■ PROBLEM
Starting with the first line and ending with the line that holds "Given: Open the animals cow icon page", repeat the material exactly.
· · · ·
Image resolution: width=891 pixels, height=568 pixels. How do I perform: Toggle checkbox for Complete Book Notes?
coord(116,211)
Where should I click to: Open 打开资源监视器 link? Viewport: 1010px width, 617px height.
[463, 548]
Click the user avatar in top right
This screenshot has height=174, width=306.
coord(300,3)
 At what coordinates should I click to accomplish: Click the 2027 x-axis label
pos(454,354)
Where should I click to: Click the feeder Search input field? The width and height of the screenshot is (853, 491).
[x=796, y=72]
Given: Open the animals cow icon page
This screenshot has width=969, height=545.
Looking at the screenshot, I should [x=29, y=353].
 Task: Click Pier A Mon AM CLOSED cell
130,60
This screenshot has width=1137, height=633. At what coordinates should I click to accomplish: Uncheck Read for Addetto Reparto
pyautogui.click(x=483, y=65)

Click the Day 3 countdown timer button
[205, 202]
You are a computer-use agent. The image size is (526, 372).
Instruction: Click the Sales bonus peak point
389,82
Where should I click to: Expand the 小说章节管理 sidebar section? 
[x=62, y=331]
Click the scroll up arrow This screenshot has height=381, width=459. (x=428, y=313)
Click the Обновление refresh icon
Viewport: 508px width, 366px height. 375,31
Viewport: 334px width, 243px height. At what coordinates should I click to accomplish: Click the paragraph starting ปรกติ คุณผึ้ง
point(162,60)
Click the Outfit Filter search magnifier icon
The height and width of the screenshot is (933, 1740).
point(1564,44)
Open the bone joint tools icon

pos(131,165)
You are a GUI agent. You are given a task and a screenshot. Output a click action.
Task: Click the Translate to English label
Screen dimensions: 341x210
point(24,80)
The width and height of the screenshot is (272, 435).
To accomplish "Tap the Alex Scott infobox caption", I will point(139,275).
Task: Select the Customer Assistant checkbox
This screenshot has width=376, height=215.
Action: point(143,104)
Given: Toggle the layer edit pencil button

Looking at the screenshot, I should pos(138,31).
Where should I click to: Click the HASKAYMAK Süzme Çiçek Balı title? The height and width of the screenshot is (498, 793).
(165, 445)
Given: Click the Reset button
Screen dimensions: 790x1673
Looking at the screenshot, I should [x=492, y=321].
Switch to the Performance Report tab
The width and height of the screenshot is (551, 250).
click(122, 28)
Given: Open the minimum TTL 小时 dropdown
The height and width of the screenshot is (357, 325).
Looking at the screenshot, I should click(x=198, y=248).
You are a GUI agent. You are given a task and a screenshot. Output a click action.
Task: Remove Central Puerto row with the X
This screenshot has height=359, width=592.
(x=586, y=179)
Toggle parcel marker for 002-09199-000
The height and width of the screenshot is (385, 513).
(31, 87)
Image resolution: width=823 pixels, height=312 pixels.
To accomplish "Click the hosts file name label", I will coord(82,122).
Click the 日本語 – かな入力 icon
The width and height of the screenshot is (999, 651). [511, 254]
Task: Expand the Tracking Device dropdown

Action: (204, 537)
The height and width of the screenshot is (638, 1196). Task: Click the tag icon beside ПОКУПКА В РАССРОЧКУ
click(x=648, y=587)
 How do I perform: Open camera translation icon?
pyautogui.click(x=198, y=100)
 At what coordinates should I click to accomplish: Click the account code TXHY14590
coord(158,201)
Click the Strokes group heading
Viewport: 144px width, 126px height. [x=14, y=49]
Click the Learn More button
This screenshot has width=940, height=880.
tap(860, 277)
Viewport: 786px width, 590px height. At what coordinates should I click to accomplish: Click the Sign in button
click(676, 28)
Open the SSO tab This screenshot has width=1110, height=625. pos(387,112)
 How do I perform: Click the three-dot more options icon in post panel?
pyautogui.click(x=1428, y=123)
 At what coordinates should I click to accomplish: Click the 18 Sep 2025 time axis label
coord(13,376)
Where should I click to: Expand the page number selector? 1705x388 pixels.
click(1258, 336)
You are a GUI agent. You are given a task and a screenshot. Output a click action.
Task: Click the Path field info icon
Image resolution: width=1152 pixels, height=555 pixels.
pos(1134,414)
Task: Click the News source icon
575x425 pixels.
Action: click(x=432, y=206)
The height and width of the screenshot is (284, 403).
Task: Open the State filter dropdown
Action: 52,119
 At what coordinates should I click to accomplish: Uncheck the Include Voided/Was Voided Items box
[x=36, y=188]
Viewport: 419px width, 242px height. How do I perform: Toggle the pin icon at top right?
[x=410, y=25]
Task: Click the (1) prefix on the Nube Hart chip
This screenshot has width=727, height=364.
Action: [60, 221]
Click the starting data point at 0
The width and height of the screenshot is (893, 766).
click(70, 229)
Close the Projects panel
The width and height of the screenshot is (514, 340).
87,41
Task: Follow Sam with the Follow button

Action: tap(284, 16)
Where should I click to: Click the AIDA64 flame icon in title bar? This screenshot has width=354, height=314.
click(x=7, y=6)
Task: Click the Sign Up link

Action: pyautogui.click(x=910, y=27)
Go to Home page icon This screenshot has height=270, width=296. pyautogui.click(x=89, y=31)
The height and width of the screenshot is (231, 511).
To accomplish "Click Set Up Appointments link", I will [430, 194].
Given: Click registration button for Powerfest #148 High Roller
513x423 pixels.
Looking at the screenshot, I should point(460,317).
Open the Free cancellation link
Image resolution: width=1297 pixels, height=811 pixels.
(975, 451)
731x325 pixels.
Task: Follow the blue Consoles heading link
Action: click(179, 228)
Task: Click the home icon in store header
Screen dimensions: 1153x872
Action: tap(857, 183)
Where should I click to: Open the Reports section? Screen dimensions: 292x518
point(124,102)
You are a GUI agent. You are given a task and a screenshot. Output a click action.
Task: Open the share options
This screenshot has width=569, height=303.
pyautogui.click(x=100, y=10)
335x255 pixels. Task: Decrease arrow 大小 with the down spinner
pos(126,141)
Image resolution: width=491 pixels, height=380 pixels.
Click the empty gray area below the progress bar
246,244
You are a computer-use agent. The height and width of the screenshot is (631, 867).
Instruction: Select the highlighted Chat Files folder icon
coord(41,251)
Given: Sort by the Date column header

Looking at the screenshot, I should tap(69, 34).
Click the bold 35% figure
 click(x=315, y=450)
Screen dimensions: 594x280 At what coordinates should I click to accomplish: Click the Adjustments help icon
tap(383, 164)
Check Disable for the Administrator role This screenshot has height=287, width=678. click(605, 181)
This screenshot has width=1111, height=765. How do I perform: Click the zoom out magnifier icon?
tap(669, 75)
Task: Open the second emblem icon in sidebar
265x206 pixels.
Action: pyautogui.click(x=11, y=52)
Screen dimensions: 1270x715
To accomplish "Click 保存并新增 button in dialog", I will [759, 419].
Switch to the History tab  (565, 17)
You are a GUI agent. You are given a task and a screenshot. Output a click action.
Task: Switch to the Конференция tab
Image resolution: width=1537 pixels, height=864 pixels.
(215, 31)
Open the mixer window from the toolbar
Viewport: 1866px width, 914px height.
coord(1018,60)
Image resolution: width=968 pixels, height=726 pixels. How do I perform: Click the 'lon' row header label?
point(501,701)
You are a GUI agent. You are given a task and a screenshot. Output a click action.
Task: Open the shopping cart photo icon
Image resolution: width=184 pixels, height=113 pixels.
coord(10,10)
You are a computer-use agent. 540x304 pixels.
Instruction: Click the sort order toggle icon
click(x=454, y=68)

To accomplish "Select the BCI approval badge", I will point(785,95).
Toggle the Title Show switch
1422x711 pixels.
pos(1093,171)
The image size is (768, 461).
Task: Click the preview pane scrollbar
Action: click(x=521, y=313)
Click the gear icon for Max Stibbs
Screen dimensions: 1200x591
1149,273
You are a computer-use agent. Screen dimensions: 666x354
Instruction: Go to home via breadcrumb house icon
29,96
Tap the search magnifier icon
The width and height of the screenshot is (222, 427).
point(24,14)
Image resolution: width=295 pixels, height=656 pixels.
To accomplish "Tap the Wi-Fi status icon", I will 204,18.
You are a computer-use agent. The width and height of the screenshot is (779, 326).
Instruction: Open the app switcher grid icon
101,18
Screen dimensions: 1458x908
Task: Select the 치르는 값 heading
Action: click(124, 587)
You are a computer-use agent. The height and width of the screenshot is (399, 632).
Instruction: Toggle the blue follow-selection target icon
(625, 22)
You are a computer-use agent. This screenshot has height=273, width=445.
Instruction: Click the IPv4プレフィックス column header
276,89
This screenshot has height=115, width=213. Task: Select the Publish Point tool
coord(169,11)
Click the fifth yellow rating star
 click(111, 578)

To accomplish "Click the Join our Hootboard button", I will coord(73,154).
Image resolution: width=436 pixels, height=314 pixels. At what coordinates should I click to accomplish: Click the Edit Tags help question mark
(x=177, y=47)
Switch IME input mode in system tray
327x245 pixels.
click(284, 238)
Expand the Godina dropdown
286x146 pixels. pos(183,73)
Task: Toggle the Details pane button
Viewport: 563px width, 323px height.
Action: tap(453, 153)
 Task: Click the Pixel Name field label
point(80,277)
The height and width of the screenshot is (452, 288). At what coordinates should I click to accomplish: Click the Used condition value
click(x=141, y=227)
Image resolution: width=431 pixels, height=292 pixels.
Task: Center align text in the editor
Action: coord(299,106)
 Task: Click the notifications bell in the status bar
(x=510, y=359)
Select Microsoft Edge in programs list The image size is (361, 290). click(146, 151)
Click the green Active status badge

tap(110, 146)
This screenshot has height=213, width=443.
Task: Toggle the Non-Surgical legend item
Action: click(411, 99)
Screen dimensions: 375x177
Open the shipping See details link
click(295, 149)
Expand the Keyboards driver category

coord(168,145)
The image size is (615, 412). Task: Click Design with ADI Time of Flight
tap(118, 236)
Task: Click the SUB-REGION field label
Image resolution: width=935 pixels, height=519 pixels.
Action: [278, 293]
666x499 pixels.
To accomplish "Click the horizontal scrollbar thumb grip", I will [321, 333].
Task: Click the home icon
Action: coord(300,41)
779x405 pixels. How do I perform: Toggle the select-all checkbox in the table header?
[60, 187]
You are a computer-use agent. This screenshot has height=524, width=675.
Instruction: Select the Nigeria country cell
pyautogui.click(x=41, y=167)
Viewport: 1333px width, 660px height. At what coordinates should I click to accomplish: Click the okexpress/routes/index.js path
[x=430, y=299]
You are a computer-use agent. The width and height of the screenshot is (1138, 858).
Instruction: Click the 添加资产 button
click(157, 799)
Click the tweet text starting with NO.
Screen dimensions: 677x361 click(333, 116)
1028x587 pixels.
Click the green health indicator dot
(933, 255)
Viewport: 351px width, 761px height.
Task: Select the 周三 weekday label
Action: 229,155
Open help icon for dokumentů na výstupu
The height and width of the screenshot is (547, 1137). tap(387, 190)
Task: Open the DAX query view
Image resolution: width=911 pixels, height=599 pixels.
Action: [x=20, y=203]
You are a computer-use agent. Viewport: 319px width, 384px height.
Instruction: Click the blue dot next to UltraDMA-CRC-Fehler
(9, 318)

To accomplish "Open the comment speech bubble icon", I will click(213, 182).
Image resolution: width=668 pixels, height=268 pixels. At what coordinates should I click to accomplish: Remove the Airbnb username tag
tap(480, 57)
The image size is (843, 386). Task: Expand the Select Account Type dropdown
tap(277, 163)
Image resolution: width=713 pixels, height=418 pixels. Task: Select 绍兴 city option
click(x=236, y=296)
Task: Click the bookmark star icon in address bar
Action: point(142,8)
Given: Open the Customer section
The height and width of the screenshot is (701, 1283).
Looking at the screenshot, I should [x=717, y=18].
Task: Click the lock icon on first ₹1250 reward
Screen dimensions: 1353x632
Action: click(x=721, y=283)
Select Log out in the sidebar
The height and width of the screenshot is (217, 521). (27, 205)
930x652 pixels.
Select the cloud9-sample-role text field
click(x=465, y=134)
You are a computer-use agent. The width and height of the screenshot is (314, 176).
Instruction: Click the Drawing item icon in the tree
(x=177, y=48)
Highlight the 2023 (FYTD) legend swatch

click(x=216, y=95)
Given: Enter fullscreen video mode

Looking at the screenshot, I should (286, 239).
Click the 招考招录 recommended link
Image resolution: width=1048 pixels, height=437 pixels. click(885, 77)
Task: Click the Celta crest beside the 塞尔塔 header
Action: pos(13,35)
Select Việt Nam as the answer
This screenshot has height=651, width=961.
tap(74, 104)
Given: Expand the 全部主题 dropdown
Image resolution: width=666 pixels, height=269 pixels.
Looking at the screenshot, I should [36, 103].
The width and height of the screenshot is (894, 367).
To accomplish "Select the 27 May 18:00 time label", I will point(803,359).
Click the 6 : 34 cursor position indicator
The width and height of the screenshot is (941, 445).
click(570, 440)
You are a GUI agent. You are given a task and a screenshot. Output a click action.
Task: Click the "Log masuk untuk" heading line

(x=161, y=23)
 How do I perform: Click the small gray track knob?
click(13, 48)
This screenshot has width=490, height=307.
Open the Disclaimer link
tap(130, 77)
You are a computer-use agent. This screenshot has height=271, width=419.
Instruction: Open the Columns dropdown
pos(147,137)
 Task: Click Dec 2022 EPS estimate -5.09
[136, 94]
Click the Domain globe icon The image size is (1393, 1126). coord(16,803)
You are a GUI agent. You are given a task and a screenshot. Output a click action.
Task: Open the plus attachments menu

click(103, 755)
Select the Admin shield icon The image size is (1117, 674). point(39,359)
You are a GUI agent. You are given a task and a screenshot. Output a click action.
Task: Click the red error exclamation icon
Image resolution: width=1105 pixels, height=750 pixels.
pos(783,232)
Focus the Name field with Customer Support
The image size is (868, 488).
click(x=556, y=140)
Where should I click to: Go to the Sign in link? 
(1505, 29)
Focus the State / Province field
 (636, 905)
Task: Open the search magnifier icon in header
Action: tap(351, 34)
· · · ·
■ EXERCISE RESULT
Image resolution: width=891 pixels, height=568 pixels. How do I perform: Toggle checkbox for Complete Book Notes?
coord(116,211)
Where should I click to: Open 打开资源监视器 link? Viewport: 1010px width, 617px height.
[463, 548]
Click the user avatar in top right
This screenshot has height=174, width=306.
coord(300,3)
 At what coordinates should I click to accomplish: Click the 2027 x-axis label
pos(454,354)
Where should I click to: Click the feeder Search input field? The width and height of the screenshot is (853, 491).
[x=796, y=72]
Given: Open the animals cow icon page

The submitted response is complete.